TensorFlowLite + Armnn 实现神经网络推理

最新推荐文章于 2024-08-10 07:47:58 发布

陌生的天花板

最新推荐文章于 2024-08-10 07:47:58 发布

阅读量3k

点赞数 2

分类专栏： TEMI机器人机器学习文章标签： tensorflow arm 神经网络 c++ 嵌入式

本文链接：https://blog.csdn.net/weixin_41680653/article/details/121255046

版权

机器学习同时被 2 个专栏收录

17 篇文章 0 订阅

订阅专栏

TEMI机器人

13 篇文章 4 订阅

订阅专栏

随着深度学习技术的飞速发展，越来越多的神经网络可以运行嵌入式设备上了，但是网上的教程多以安卓平台为主，这可能是因为手机平板等移动设备装机量巨大，所以大家都比较关注，而嵌入式linux上的相关资料和项目不是很多。最近由于工作需要，研究了一下这方面的东西，这里进行一下总结，也希望能过帮助到有需要的朋友，同时有相关经验的朋友也可以解答一些我的疑问，共同进步。
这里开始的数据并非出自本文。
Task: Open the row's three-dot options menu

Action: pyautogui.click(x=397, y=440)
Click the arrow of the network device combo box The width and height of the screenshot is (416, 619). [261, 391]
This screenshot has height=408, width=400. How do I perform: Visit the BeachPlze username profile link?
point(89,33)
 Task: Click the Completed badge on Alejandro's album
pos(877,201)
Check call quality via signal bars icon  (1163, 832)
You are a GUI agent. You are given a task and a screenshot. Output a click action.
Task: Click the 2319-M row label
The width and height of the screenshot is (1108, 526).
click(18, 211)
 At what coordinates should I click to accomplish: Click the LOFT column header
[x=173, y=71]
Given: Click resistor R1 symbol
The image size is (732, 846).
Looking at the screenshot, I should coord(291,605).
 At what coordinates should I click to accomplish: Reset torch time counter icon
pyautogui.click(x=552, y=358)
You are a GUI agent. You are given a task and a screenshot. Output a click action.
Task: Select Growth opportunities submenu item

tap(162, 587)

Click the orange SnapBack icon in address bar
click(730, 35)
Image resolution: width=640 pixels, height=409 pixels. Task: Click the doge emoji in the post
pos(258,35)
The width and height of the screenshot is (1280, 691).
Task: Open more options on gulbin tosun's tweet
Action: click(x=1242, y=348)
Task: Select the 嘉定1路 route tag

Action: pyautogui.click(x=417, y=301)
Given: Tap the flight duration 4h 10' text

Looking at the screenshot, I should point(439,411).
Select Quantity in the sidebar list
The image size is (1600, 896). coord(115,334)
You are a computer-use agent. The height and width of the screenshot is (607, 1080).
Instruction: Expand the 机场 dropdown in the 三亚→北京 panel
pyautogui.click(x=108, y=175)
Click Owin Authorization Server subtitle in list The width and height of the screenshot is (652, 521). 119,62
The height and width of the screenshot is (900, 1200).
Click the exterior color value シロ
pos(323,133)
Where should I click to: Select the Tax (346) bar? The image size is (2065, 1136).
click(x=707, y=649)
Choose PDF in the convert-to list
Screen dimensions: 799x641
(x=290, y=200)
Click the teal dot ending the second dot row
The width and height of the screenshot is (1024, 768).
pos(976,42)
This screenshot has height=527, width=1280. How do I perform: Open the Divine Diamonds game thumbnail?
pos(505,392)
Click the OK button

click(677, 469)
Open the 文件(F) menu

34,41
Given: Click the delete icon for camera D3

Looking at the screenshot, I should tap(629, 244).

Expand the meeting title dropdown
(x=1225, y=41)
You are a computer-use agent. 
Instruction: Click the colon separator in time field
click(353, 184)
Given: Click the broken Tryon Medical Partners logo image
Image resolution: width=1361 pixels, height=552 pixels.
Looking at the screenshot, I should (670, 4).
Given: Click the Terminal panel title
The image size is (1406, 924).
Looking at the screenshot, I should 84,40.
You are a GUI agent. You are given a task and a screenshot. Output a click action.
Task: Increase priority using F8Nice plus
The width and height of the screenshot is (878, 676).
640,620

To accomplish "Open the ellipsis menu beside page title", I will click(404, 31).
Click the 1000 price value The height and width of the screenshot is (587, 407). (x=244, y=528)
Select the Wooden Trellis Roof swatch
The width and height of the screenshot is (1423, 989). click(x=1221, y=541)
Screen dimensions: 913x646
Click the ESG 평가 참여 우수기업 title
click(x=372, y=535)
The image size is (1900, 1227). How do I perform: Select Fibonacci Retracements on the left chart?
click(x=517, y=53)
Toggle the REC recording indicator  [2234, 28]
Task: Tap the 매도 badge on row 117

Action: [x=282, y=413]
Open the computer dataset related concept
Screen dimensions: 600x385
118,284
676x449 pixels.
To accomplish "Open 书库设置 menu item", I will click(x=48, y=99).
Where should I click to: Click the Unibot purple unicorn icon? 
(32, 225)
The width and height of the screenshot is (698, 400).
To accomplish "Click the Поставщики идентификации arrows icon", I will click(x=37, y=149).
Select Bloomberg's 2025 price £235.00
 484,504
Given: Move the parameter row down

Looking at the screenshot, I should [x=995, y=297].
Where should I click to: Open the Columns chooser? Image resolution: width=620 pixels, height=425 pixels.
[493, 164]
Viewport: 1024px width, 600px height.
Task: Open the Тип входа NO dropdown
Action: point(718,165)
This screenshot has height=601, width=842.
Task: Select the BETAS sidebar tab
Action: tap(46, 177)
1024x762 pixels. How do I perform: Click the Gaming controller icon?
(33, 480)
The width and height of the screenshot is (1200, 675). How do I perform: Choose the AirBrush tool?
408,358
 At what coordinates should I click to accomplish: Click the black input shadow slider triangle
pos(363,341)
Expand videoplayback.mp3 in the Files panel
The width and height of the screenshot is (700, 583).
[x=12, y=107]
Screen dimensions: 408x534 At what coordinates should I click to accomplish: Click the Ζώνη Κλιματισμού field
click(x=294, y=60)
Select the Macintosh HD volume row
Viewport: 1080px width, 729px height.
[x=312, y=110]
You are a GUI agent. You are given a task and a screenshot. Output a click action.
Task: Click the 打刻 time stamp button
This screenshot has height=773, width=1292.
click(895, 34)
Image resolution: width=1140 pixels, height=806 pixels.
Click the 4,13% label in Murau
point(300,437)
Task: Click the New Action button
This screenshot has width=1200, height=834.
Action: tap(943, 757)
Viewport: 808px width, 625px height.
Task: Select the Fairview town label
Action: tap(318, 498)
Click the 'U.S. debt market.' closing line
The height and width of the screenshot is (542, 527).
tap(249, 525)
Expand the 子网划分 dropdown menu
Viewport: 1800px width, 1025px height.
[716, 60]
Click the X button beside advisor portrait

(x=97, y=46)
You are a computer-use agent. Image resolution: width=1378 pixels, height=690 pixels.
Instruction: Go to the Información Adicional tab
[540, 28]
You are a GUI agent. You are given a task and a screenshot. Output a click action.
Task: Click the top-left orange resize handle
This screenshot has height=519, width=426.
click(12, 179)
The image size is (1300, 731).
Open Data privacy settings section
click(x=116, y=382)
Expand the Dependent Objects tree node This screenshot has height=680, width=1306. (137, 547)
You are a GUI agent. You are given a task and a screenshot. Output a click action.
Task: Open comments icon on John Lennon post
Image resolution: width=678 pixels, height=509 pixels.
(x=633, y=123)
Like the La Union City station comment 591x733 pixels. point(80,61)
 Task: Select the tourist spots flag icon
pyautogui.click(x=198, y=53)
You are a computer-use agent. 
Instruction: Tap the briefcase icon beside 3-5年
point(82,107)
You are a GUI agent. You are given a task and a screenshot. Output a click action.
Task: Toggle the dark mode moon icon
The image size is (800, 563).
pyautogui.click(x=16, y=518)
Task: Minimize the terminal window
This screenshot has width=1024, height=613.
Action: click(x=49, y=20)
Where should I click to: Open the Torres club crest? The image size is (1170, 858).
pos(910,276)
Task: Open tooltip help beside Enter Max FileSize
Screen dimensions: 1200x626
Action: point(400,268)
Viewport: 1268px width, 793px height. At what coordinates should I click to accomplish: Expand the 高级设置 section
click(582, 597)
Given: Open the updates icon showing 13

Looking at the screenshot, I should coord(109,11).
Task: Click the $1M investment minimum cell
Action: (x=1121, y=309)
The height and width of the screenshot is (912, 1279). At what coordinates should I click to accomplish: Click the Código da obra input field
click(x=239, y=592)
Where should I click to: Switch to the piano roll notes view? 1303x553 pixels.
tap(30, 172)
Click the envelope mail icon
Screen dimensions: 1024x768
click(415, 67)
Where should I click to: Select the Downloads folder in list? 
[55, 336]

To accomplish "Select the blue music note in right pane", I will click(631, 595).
硬件平台：安装了ubuntu20.04的x86笔记本安装了ubuntu20.04的rk3399 arm 板

目标：在arm板上运行神经网络（ssd,yolo）

推理框架： tensorflow lite / armnn

我只研究了一下RockChip的板子，rk3399是没有npu的，如果使用有NPU的板子可以直接使用RockChip的 rknn-toolkit 据说跑yolov4-tiny 可以200帧哦。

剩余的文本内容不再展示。